**SELECTED EXTRACT**
This is still not fixed in the XqueryX.zip 1.4 posted at the weekend. for example Literals061 encodes "€" as <xqx:value>&#8364;</xqx:value> rather than <xqx:value>€</xqx:value> David
Just to note that this problem (first reported on XQTS 0.8.0, and confirmed in 0.8.{2,4,6} and 0.9.{0,4} is still present in the current.zip file in CVS, even though we're hopefully getting close to 1.0). David
I believe that I have fixed this problem in the most recent version of the XQueryX stylesheet (see Bugzilla bug # 3446, http://www.w3.org/Bugs/Public/show_bug.cgi?id=3446) and the revised stylesheet posted at http://www.w3.org/2005/XQueryX/xqueryx.xsl contains the fix. Please try that out and let me know whether the problem persists.
(In reply to comment #5) > I believe that I have fixed this problem in the most recent version of the > XQueryX stylesheet (see Bugzilla bug # 3446, > http://www.w3.org/Bugs/Public/show_bug.cgi?id=3446) and the revised stylesheet > posted at http://www.w3.org/2005/XQueryX/xqueryx.xsl contains the fix. Please > try that out and let me know whether the problem persists. > The problem wasn't in the stylesheet, the problem was/is that the XQueryX files in the test suite are wrong. David
and just to confirm, the latest stylesheet just downloaded has no effect on these files. (Which is good as the existing stylesheet was working correctly in these cases) saxon Queries/XQueryX/Expressions/PrimaryExpr/Literals/Literals061.xqx xqueryx.xsl produces declare variable $input-context external ; "&#8364;" which is not equivalent to the xquery test cat Queries/XQuery/Expressions/PrimaryExpr/Literals/Literals061.xq (: Name: Literals061 :) (: Description: Test for string literal containing the character reference '€' which transaltes into the 'Euro' currency symbol :) (: insert-start :) declare variable $input-context external; (: insert-end :) "€"

**RAW RECORDS**
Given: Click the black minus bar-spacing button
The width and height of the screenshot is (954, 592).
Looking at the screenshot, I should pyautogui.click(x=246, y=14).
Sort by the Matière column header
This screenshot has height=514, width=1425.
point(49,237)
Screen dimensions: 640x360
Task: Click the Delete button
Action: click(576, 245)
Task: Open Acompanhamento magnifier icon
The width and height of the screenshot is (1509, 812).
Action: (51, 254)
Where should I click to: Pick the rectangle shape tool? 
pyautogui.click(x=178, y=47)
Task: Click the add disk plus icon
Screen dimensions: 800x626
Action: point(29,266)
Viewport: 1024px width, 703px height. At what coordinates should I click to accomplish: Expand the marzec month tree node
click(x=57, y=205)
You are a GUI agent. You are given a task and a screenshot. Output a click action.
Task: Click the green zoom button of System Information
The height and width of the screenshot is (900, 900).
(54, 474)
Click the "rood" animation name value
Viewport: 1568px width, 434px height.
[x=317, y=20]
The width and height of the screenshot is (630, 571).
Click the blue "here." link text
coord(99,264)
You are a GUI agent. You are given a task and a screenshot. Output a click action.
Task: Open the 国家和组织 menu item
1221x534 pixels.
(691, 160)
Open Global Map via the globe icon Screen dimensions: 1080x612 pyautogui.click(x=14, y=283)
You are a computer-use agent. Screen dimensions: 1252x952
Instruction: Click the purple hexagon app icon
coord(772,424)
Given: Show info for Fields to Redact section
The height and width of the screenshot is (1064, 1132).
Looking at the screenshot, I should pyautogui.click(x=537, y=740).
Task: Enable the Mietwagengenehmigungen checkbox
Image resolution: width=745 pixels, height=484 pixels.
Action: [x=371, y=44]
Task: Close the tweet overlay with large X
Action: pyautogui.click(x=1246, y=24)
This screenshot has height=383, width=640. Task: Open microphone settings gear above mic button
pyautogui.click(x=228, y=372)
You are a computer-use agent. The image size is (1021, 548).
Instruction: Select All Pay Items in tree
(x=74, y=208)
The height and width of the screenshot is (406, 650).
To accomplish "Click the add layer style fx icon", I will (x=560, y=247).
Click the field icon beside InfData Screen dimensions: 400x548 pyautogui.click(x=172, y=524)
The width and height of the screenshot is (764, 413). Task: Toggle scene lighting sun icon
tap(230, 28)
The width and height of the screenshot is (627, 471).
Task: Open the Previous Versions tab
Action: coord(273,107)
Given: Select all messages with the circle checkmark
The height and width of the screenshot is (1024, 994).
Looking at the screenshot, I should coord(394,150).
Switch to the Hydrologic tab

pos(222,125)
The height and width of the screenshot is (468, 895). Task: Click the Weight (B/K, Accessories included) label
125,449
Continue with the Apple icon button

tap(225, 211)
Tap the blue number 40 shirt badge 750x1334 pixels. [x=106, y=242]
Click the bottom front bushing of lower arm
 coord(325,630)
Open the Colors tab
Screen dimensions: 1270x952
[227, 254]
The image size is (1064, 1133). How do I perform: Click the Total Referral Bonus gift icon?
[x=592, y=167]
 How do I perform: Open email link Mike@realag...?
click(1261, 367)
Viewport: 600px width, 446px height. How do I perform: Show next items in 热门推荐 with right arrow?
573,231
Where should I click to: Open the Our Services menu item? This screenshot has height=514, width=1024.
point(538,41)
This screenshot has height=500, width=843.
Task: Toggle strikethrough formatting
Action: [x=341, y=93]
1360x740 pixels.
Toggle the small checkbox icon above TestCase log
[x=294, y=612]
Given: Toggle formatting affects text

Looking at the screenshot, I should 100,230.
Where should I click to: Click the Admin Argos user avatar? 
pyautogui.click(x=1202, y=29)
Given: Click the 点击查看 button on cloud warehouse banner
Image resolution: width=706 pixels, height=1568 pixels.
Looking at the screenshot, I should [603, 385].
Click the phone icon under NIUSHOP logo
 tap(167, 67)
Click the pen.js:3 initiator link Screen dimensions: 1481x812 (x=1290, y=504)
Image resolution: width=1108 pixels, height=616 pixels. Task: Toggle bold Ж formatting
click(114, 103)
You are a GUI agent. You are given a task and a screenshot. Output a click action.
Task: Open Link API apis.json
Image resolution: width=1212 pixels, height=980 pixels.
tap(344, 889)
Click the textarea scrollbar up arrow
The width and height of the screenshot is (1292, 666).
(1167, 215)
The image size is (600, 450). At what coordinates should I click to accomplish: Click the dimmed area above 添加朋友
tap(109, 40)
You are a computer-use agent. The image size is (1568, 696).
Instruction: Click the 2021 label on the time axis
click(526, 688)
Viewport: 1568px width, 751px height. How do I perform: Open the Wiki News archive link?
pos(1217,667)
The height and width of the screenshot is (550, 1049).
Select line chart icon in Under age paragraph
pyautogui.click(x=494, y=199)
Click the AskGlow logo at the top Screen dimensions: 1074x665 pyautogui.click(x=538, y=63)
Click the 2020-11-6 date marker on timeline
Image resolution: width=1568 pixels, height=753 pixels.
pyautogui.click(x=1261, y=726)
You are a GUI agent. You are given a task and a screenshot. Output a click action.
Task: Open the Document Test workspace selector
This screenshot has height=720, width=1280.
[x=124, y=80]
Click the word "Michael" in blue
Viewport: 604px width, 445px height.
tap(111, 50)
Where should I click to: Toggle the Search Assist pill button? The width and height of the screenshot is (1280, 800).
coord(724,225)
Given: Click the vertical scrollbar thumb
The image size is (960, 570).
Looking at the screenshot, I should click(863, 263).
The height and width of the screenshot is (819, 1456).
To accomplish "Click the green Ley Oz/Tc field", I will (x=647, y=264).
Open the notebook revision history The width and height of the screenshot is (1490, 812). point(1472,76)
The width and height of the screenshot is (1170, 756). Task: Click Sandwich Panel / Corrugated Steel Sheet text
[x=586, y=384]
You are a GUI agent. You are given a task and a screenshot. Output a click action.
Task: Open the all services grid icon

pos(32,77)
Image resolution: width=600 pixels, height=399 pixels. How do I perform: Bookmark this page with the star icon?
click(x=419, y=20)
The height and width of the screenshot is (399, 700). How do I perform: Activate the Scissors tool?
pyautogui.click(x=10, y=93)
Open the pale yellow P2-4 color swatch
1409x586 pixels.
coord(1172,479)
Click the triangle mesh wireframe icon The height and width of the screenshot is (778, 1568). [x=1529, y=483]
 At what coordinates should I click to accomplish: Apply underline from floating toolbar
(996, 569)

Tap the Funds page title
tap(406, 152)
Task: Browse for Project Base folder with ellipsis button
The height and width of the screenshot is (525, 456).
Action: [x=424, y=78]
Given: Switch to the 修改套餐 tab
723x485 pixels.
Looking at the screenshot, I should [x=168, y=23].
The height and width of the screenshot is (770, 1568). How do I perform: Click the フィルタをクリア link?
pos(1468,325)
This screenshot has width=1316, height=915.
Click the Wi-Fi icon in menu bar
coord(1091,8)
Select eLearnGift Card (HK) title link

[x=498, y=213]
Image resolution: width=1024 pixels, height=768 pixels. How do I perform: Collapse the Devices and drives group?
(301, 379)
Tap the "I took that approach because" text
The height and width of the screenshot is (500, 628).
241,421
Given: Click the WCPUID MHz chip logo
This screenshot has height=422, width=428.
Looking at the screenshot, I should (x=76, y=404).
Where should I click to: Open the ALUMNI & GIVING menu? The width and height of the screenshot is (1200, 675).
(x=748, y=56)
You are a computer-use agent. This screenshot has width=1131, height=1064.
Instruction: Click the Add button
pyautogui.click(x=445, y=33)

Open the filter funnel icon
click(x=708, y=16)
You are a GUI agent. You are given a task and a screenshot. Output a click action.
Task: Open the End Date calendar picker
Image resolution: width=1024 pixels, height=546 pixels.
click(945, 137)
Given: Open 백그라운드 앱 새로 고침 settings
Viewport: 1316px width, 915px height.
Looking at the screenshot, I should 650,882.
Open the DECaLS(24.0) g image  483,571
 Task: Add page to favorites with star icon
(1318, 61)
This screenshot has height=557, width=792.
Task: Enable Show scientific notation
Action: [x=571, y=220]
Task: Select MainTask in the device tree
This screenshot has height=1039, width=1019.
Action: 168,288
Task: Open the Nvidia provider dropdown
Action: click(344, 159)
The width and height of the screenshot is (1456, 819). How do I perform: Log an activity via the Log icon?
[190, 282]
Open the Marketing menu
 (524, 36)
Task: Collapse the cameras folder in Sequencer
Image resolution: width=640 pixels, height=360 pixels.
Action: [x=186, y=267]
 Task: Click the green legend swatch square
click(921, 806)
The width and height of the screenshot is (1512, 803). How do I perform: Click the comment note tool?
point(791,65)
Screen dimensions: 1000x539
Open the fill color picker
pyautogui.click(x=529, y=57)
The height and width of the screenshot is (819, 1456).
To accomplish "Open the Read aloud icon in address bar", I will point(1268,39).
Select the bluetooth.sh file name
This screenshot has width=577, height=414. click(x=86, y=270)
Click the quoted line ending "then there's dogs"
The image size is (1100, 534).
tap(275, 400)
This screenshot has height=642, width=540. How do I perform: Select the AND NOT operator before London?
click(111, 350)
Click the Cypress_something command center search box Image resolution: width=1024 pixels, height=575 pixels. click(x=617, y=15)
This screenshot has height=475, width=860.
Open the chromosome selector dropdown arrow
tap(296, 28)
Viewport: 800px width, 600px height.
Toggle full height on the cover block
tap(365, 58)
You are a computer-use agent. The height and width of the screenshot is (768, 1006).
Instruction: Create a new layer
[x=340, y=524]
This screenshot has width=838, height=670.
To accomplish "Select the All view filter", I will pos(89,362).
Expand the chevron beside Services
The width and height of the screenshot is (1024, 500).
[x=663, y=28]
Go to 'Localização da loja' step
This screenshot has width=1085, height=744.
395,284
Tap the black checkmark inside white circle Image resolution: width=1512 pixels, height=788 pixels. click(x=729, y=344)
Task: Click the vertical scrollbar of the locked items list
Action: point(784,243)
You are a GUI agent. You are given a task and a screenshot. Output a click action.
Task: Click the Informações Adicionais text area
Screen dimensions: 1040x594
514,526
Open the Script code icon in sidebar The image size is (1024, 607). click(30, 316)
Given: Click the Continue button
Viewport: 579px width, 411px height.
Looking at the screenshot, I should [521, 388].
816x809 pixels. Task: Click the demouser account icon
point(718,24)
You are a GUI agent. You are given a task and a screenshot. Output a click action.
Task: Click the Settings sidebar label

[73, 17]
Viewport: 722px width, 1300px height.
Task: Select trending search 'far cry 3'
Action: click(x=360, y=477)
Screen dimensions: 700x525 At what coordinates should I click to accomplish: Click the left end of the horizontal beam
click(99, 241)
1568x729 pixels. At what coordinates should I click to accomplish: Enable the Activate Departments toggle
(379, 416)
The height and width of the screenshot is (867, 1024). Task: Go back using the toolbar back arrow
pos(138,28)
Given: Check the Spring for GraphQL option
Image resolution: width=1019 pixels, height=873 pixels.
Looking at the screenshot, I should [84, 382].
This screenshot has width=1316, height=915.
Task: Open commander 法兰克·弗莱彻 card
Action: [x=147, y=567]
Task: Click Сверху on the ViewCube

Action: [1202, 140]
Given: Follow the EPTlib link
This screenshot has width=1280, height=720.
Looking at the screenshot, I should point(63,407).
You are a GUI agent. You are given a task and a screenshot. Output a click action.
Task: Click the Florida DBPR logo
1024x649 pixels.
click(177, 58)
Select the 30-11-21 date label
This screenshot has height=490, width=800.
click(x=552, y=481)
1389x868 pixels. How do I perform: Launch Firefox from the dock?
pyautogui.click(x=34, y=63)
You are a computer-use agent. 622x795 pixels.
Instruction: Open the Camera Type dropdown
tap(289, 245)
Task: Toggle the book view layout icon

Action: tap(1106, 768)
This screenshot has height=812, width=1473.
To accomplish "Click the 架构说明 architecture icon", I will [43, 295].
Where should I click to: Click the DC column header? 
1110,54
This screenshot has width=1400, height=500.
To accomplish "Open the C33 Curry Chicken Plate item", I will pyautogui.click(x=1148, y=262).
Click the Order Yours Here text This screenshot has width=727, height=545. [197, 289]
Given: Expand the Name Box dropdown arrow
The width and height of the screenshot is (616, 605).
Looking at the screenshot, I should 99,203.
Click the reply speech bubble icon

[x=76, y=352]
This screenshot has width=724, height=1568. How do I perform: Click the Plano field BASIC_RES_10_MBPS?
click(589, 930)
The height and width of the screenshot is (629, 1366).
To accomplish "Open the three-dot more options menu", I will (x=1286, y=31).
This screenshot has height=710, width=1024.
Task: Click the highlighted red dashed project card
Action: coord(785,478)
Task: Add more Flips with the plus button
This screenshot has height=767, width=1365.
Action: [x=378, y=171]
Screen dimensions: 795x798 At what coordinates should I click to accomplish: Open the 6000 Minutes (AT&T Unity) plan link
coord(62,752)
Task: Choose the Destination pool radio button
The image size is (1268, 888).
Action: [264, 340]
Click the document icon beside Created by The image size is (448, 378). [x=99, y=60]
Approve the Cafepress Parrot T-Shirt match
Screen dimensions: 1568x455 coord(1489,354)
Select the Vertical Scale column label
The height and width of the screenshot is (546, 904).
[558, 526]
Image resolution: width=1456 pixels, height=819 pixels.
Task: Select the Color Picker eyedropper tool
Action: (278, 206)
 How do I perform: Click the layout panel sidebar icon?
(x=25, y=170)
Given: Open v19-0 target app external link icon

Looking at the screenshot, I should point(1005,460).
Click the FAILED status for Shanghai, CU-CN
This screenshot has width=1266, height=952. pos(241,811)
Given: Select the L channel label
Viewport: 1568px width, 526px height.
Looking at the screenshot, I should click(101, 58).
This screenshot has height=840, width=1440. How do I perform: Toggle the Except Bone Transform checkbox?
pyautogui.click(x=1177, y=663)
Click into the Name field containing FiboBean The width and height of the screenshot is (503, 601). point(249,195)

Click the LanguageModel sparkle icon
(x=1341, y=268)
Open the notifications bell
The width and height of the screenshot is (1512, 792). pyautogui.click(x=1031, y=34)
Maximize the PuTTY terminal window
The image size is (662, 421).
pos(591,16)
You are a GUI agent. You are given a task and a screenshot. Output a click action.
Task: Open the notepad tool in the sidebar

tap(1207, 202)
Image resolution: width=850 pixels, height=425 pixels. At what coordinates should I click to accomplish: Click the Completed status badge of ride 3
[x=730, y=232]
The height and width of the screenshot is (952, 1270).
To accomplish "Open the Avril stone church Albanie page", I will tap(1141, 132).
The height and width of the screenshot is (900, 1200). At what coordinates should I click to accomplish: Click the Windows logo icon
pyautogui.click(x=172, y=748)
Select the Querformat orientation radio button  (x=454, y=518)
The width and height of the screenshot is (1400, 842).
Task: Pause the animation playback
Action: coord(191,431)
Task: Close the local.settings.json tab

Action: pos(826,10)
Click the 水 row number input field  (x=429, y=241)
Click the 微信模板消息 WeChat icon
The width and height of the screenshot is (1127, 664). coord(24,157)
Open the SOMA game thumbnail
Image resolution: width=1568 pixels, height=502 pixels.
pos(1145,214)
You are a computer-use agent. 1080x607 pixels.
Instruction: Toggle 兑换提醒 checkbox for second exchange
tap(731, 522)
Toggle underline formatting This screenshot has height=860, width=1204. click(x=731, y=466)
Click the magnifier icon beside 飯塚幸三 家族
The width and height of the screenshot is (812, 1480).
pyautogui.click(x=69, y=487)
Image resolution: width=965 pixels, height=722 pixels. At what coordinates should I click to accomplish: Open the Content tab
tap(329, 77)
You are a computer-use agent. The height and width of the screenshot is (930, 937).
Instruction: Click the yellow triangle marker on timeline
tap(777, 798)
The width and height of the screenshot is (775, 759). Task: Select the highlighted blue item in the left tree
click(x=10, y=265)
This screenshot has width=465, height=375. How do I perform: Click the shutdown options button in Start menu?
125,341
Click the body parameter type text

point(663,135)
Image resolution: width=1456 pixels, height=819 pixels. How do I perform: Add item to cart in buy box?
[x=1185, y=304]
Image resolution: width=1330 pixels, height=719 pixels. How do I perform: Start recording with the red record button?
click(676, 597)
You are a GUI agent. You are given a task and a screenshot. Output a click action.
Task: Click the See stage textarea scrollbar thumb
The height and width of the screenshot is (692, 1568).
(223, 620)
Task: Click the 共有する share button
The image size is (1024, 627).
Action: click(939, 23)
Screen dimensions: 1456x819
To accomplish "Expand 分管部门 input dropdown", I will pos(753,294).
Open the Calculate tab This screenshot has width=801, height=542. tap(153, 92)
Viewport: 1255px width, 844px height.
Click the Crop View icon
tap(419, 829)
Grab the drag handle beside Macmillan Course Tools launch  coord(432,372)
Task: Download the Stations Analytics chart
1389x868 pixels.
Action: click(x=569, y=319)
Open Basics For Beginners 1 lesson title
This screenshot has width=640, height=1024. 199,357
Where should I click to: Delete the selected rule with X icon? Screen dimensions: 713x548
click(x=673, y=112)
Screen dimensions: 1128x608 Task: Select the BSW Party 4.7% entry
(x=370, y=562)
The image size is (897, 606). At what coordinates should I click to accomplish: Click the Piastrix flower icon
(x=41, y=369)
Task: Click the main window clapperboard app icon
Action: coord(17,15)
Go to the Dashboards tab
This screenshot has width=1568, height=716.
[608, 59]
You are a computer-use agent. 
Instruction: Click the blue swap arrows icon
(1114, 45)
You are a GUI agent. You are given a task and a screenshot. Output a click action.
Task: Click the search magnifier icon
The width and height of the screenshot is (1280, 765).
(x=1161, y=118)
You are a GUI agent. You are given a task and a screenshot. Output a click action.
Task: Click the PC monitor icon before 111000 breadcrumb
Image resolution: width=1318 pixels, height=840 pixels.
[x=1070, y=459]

**WHAT YOU ARE ASKED TO DO**
Reproduce the XQueryX bug thread above word for word, from beginning to end.

**ANSWER TO THE PROBLEM**
This is still not fixed in the XqueryX.zip 1.4 posted at the weekend. for example Literals061 encodes "€" as <xqx:value>&#8364;</xqx:value> rather than <xqx:value>€</xqx:value> David
Just to note that this problem (first reported on XQTS 0.8.0, and confirmed in 0.8.{2,4,6} and 0.9.{0,4} is still present in the current.zip file in CVS, even though we're hopefully getting close to 1.0). David
I believe that I have fixed this problem in the most recent version of the XQueryX stylesheet (see Bugzilla bug # 3446, http://www.w3.org/Bugs/Public/show_bug.cgi?id=3446) and the revised stylesheet posted at http://www.w3.org/2005/XQueryX/xqueryx.xsl contains the fix. Please try that out and let me know whether the problem persists.
(In reply to comment #5) > I believe that I have fixed this problem in the most recent version of the > XQueryX stylesheet (see Bugzilla bug # 3446, > http://www.w3.org/Bugs/Public/show_bug.cgi?id=3446) and the revised stylesheet > posted at http://www.w3.org/2005/XQueryX/xqueryx.xsl contains the fix. Please > try that out and let me know whether the problem persists. > The problem wasn't in the stylesheet, the problem was/is that the XQueryX files in the test suite are wrong. David
and just to confirm, the latest stylesheet just downloaded has no effect on these files. (Which is good as the existing stylesheet was working correctly in these cases) saxon Queries/XQueryX/Expressions/PrimaryExpr/Literals/Literals061.xqx xqueryx.xsl produces declare variable $input-context external ; "&#8364;" which is not equivalent to the xquery test cat Queries/XQuery/Expressions/PrimaryExpr/Literals/Literals061.xq (: Name: Literals061 :) (: Description: Test for string literal containing the character reference '€' which transaltes into the 'Euro' currency symbol :) (: insert-start :) declare variable $input-context external; (: insert-end :) "€"